# Exercise description:
Copy the lines of material below exactly as they appear, starting at the line containing "Click the lightbulb icon in the Tip callout" and ending at the line containing "coord(228,362)", both included.

# Data shown:
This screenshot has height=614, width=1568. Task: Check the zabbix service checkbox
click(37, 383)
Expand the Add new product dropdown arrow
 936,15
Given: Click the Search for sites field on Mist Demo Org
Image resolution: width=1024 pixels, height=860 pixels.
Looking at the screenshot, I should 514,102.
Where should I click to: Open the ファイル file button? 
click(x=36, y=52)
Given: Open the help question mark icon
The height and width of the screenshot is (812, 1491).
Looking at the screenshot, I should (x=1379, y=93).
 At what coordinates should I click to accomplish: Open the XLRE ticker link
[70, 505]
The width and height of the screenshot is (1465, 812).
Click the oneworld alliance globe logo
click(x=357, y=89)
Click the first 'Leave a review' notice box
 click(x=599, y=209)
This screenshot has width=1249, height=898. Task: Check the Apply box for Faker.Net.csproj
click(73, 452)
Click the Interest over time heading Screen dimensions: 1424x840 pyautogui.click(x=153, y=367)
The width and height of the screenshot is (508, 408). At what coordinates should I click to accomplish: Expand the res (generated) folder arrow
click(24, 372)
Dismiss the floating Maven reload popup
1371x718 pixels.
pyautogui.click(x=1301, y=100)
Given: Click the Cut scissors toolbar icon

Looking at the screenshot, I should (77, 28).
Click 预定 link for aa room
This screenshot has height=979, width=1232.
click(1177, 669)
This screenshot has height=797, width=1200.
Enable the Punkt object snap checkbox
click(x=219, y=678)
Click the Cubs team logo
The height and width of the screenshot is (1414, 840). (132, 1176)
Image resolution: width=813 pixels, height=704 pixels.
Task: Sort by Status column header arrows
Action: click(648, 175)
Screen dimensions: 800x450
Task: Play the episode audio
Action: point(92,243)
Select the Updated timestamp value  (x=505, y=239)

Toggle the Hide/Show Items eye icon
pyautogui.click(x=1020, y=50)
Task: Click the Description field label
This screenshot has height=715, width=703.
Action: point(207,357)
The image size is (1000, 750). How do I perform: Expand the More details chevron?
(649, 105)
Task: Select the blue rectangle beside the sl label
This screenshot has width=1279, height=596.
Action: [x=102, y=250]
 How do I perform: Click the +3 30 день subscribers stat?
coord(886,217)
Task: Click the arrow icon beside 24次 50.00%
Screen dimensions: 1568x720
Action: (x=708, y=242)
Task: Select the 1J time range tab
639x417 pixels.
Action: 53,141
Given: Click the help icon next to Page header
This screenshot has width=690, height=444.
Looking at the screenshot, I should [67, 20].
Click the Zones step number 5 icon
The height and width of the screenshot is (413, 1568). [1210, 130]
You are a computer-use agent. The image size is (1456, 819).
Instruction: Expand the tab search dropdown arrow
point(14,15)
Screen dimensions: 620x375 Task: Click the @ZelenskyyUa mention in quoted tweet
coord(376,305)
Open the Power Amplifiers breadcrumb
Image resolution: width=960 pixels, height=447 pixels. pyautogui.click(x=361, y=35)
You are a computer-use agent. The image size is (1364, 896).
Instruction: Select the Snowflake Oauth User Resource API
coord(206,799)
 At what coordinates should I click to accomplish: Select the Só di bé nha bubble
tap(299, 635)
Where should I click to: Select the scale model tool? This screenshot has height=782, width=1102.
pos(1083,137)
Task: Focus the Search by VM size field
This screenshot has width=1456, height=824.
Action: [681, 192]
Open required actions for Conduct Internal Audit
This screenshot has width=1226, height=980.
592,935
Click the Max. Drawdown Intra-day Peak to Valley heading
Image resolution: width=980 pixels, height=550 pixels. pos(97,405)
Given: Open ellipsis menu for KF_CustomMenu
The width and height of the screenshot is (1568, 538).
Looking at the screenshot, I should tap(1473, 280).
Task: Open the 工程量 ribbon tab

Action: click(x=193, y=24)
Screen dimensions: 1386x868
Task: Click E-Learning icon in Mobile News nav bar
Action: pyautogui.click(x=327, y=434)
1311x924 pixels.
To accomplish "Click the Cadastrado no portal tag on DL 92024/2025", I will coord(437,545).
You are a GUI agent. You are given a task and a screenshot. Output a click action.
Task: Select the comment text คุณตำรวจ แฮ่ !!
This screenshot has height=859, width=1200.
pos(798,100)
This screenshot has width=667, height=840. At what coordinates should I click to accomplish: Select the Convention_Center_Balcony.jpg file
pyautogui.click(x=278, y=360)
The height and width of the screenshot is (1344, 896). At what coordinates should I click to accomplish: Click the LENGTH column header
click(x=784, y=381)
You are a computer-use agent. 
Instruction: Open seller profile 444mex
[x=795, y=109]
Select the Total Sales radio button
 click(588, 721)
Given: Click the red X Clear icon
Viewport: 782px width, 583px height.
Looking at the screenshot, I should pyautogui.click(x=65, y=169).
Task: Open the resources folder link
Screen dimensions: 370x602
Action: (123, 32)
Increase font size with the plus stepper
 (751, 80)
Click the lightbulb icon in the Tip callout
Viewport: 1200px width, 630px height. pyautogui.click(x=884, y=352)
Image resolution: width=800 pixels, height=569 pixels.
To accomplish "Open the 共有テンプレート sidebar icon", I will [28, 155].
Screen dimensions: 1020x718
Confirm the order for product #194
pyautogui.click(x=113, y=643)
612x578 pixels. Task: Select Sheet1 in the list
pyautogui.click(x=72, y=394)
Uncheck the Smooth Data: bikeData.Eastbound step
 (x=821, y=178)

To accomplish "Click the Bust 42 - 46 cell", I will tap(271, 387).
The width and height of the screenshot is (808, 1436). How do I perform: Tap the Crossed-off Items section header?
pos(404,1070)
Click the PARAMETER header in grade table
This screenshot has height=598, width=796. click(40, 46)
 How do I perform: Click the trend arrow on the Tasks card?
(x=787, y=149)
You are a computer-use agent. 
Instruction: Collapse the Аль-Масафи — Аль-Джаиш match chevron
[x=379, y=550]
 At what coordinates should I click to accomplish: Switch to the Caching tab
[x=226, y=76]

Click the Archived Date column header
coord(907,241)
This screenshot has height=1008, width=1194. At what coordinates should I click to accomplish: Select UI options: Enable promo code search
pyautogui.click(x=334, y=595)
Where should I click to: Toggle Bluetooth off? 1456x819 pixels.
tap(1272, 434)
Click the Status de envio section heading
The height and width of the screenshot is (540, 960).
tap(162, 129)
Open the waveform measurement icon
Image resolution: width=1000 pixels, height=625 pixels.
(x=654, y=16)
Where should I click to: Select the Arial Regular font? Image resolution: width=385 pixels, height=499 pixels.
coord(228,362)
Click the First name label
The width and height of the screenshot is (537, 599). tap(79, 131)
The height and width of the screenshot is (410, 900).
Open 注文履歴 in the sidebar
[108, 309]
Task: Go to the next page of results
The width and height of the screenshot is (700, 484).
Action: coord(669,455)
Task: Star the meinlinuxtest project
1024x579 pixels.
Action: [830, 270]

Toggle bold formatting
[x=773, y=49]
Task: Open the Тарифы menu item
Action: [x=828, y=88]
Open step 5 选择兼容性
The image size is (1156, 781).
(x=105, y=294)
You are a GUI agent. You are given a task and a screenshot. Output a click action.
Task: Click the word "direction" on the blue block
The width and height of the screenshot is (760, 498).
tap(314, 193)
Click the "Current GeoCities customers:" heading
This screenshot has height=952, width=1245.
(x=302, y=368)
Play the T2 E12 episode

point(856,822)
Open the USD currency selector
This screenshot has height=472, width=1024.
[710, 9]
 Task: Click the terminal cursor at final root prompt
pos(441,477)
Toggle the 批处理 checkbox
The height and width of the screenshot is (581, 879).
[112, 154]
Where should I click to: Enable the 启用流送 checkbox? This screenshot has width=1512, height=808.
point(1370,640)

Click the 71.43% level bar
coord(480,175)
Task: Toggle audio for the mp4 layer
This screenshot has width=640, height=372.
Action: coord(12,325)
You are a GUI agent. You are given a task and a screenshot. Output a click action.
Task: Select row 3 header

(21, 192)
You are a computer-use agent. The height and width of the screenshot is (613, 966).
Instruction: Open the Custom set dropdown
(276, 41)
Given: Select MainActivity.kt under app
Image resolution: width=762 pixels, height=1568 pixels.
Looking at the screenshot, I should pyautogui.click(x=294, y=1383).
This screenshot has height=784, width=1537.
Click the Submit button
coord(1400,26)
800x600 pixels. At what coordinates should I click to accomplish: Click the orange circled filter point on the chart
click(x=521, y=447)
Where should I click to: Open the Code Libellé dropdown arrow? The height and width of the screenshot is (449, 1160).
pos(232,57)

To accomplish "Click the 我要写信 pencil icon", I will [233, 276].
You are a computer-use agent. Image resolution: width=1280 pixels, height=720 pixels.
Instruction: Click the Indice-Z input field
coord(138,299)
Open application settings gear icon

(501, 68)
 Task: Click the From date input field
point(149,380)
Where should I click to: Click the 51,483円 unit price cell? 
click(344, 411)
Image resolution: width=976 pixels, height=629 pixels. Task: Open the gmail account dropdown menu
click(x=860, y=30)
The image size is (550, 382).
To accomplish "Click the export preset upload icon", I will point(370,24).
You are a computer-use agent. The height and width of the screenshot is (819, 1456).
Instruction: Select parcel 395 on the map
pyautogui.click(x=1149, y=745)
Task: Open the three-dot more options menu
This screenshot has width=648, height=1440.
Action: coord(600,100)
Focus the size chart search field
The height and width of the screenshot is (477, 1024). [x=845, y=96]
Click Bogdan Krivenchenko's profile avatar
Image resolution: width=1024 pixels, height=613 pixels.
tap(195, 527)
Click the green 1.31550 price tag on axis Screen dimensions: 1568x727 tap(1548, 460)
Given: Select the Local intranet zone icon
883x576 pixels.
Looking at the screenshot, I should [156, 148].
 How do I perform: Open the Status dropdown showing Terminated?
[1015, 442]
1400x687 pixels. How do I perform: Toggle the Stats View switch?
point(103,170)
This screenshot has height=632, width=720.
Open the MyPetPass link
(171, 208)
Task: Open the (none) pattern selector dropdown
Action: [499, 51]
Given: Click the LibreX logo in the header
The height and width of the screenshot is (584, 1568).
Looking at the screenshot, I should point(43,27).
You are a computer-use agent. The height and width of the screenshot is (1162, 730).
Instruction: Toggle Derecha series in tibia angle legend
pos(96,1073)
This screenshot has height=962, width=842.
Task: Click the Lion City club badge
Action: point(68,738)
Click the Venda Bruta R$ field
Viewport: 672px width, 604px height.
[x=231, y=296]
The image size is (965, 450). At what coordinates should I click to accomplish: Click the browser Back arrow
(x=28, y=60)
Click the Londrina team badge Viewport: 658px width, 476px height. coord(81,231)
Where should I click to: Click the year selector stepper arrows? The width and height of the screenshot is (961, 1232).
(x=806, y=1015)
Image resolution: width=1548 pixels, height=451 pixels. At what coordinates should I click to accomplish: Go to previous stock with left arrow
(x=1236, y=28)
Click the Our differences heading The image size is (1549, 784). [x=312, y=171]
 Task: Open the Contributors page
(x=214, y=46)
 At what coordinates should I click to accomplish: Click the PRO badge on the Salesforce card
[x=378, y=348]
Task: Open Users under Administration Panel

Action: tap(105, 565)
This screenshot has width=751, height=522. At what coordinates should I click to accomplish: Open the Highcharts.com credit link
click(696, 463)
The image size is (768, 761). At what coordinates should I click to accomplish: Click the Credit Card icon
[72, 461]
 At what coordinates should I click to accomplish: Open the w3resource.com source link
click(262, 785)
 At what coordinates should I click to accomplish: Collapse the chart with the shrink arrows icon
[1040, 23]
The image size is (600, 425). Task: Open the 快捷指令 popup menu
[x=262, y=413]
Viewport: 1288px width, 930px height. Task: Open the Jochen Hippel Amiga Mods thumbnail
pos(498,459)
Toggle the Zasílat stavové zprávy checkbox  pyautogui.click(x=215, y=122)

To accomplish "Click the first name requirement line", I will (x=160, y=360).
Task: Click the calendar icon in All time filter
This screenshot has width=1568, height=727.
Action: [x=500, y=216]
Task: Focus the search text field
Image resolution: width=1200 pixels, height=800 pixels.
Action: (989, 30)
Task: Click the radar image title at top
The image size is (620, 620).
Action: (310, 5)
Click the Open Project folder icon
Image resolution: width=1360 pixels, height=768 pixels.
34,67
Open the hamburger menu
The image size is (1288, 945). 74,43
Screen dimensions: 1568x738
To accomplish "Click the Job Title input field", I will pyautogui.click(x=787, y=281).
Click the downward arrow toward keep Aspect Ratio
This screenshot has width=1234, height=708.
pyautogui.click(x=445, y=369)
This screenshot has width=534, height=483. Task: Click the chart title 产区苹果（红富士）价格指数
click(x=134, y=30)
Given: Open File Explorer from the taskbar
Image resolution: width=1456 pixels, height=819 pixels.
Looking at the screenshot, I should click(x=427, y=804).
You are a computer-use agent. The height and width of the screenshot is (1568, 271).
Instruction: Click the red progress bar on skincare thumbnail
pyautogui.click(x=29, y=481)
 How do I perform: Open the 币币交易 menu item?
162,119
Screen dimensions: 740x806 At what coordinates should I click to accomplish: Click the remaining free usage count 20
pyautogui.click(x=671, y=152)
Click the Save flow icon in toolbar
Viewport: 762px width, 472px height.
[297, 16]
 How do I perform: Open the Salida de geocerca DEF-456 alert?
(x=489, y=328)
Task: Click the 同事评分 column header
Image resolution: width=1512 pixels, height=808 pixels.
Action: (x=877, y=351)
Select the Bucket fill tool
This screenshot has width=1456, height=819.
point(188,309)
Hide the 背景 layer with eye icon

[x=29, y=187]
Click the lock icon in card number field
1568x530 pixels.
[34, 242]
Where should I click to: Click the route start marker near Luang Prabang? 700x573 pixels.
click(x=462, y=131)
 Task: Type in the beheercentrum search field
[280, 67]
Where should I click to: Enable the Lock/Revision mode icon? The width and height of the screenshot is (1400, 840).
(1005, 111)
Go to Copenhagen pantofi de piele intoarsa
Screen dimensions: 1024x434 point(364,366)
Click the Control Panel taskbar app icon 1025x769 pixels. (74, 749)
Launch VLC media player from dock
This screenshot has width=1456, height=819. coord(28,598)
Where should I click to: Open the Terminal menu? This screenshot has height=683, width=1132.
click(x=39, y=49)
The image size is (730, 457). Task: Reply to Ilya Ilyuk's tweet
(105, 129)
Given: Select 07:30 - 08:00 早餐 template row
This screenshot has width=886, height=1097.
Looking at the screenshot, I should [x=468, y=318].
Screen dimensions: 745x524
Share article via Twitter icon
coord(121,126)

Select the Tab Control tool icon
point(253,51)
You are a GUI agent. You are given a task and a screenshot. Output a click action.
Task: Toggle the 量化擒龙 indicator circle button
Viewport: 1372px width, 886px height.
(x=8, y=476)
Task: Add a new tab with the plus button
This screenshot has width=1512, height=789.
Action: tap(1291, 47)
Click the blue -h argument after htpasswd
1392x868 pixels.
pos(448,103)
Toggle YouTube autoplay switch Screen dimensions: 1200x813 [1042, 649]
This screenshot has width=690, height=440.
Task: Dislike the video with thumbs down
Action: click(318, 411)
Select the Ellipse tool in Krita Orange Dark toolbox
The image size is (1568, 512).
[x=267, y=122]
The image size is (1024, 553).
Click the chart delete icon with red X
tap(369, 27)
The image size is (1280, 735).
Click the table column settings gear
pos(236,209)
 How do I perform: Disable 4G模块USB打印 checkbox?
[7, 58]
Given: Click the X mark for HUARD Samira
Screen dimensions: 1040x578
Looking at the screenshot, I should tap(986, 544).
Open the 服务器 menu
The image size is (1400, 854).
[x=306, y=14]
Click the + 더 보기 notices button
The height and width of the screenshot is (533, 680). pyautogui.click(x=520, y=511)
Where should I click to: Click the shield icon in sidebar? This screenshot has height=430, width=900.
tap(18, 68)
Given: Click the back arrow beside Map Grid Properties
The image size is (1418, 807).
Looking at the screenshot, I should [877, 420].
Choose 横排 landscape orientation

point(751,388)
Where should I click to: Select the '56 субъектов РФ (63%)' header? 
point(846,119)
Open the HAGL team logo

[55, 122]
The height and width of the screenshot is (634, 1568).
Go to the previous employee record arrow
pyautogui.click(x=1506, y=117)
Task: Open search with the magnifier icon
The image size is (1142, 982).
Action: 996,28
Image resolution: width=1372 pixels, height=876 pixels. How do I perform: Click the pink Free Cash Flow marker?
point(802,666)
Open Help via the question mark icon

# Finished exercise:
Click the lightbulb icon in the Tip callout
Viewport: 1200px width, 630px height. pyautogui.click(x=884, y=352)
Image resolution: width=800 pixels, height=569 pixels.
To accomplish "Open the 共有テンプレート sidebar icon", I will [28, 155].
Screen dimensions: 1020x718
Confirm the order for product #194
pyautogui.click(x=113, y=643)
612x578 pixels. Task: Select Sheet1 in the list
pyautogui.click(x=72, y=394)
Uncheck the Smooth Data: bikeData.Eastbound step
 (x=821, y=178)

To accomplish "Click the Bust 42 - 46 cell", I will tap(271, 387).
The width and height of the screenshot is (808, 1436). How do I perform: Tap the Crossed-off Items section header?
pos(404,1070)
Click the PARAMETER header in grade table
This screenshot has height=598, width=796. click(40, 46)
 How do I perform: Click the trend arrow on the Tasks card?
(x=787, y=149)
You are a computer-use agent. 
Instruction: Collapse the Аль-Масафи — Аль-Джаиш match chevron
[x=379, y=550]
 At what coordinates should I click to accomplish: Switch to the Caching tab
[x=226, y=76]

Click the Archived Date column header
coord(907,241)
This screenshot has height=1008, width=1194. At what coordinates should I click to accomplish: Select UI options: Enable promo code search
pyautogui.click(x=334, y=595)
Where should I click to: Toggle Bluetooth off? 1456x819 pixels.
tap(1272, 434)
Click the Status de envio section heading
The height and width of the screenshot is (540, 960).
tap(162, 129)
Open the waveform measurement icon
Image resolution: width=1000 pixels, height=625 pixels.
(x=654, y=16)
Where should I click to: Select the Arial Regular font? Image resolution: width=385 pixels, height=499 pixels.
coord(228,362)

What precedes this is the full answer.